Inserto di un quotidiano russo di 50 anni che immaginava il futuro trionfo mondiale del socialismo reale
di Giovanni Bensi
Mosca. Come si vive nel 2010? Semplice: in tutto il mondo è ormai co­struito il comunismo e dovunque si vive in un’atmosfera di illimi­tata felicità. Non vi sono più go­verni, né soldi, né economia di mercato: al suo posto vi è un’ « economia popolare » e lo scambio in natura. La guerra fredda è da gran tempo dimenti­cata. La vita non è turbata da problemi economici e sociali. La criminalità è estirpata. Tutto il la­voro manuale viene compiuto dalle macchine. La gente si occu­pa solo del progresso tecnico­scientifico e della conquista del cosmo. Tutte le preoccupazioni materiali sono da gran tempo dimenticate.
Tutto questo veniva annunciato in un numero speciale, « avveni­ristico » , del giornale sovietico Komsomolskaja Pravda pubbli­cato come supplemento all’edi­zione ordinaria il 31 dicembre 1959. Si immaginava che il nu­mero speciale fosse quello che sarebbe apparso il 1 gennaio 2010, cioè 50 anni dopo, ed era concepito come una serie di re­portage sul capodanno nella so­cietà comunista. Ora quel sup­plemento è stato riproposto in appendice dalla Komsomolskaja Pravda di oggi, che non è più, come quella di mezzo secolo fa, l’organo della gioventù comuni­sta sovietica. A rileggerli adesso, quegli articoli fanno un effetto strano: non si capisce bene se siano una presa in giro ( cosa non raccomandabile nell’Urss del 1959), oppure un macroscopico modello di quella propaganda ingenuamente puerile che era così caratteristica dell’Unione Sovietica.

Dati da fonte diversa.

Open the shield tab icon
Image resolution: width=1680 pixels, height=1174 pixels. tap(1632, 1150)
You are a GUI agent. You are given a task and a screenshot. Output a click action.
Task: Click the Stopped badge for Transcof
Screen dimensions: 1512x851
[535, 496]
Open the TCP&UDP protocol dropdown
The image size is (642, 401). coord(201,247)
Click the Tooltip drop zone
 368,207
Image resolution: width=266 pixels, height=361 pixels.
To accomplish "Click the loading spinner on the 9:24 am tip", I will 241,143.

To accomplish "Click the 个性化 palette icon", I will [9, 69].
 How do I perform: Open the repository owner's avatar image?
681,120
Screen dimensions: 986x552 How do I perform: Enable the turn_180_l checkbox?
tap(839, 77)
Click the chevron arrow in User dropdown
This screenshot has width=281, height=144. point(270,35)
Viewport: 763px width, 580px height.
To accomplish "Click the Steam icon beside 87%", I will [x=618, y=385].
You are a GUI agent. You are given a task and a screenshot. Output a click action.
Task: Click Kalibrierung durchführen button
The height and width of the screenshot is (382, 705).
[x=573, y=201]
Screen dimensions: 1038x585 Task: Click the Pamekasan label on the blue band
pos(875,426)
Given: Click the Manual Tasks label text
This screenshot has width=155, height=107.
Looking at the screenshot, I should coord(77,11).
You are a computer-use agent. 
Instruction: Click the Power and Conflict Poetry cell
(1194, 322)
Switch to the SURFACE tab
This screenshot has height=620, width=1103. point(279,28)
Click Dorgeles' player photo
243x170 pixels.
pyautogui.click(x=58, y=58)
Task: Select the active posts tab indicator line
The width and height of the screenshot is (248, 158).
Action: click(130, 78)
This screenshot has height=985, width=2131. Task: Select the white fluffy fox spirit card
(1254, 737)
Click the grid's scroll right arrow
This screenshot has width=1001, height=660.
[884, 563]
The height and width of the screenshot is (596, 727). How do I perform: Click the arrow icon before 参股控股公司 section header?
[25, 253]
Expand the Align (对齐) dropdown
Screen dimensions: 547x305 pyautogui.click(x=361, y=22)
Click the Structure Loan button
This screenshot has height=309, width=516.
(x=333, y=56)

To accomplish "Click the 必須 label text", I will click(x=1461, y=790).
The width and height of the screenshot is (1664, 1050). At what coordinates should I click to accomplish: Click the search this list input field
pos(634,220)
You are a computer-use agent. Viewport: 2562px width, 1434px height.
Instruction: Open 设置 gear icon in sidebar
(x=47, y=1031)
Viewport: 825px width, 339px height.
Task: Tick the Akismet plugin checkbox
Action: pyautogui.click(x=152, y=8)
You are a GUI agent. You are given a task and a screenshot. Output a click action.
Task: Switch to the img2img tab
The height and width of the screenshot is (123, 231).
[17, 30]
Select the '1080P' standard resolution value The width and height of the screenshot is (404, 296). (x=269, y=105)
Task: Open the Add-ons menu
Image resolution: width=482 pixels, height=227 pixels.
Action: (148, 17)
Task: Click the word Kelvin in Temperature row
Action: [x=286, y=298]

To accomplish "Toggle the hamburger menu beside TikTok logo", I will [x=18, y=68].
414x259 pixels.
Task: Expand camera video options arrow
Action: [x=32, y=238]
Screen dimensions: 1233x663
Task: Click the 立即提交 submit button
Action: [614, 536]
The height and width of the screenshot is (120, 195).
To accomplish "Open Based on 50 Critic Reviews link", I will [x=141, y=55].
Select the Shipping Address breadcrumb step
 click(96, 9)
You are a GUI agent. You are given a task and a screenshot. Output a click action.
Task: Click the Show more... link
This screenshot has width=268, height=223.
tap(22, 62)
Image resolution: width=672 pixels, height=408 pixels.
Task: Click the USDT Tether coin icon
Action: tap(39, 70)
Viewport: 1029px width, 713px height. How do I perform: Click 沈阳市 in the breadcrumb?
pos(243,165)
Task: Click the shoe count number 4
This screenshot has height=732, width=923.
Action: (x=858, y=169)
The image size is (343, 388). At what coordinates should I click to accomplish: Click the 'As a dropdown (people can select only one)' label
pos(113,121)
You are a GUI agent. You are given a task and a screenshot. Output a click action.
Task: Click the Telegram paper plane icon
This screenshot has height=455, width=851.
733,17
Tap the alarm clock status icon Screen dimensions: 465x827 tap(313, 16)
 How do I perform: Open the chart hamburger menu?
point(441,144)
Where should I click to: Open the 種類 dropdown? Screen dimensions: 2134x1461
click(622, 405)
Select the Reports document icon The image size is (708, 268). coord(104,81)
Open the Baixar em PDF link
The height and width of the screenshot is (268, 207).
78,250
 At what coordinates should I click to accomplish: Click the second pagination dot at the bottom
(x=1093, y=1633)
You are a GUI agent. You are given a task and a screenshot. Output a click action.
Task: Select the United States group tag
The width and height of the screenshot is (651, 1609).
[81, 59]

Ma sarebbe poi stato così felice il « paradiso » comunista? Dagli arti­coli ' avveniristici' della Komso­molskaja 1959 si deduce che la società nel 2010 è ormai una sor­ta di falansterio universale dove non c’è nessuna forma di pensie­ro, tranne quello tecnico- scienti­fico. L’unica discussione « ideolo­gica » che viene ricordata è quella sull’abolizione dei « pronomi e­goistici » : « io » , « tu » , « mio » , « miei » , « tuo » ecc. che indicano la « sopravvivenza di relitti della mentalità privatistica » . Niente « io » , ma soltanto « noi » , nessun « mio » , ma solo « nostro » . Inter­viene un « professore » che fa no­tare come non si possa dire « la nostra fidanzata » , ma, ovviamen­te, solo « la mia » . « La discussione – scrive il giornale avveniristico – continua appassionatamente » : contenti loro… Nell’articolo di fondo, « Mosca a Capodanno » , sono ricordate le principali ca­ratteristiche di questa società: tutta la proprietà è « pubblica » , cioè di Stato, esistono le automo­bili, ma neppure esse saranno proprietà privata. Non hanno chiavi, cioè non si possono chiu­dere: chiunque può sedersi sulla prima macchina che trova per strada e andarsene per i fatti suoi, lasciandola poi dove più gli aggrada. In compenso si possono noleggiare gratis elicotteri. A proposito di chiavi, neanche le case e gli appartamenti ne hanno più, tutte le porte sono comple­tamente aperte perché « regna la più grande fiducia tra gli uomi­ni » . Chiavi e lucchetti si possono ammirare solo al museo storico, dove sono conservati « come vec­chi simboli di proibizione » .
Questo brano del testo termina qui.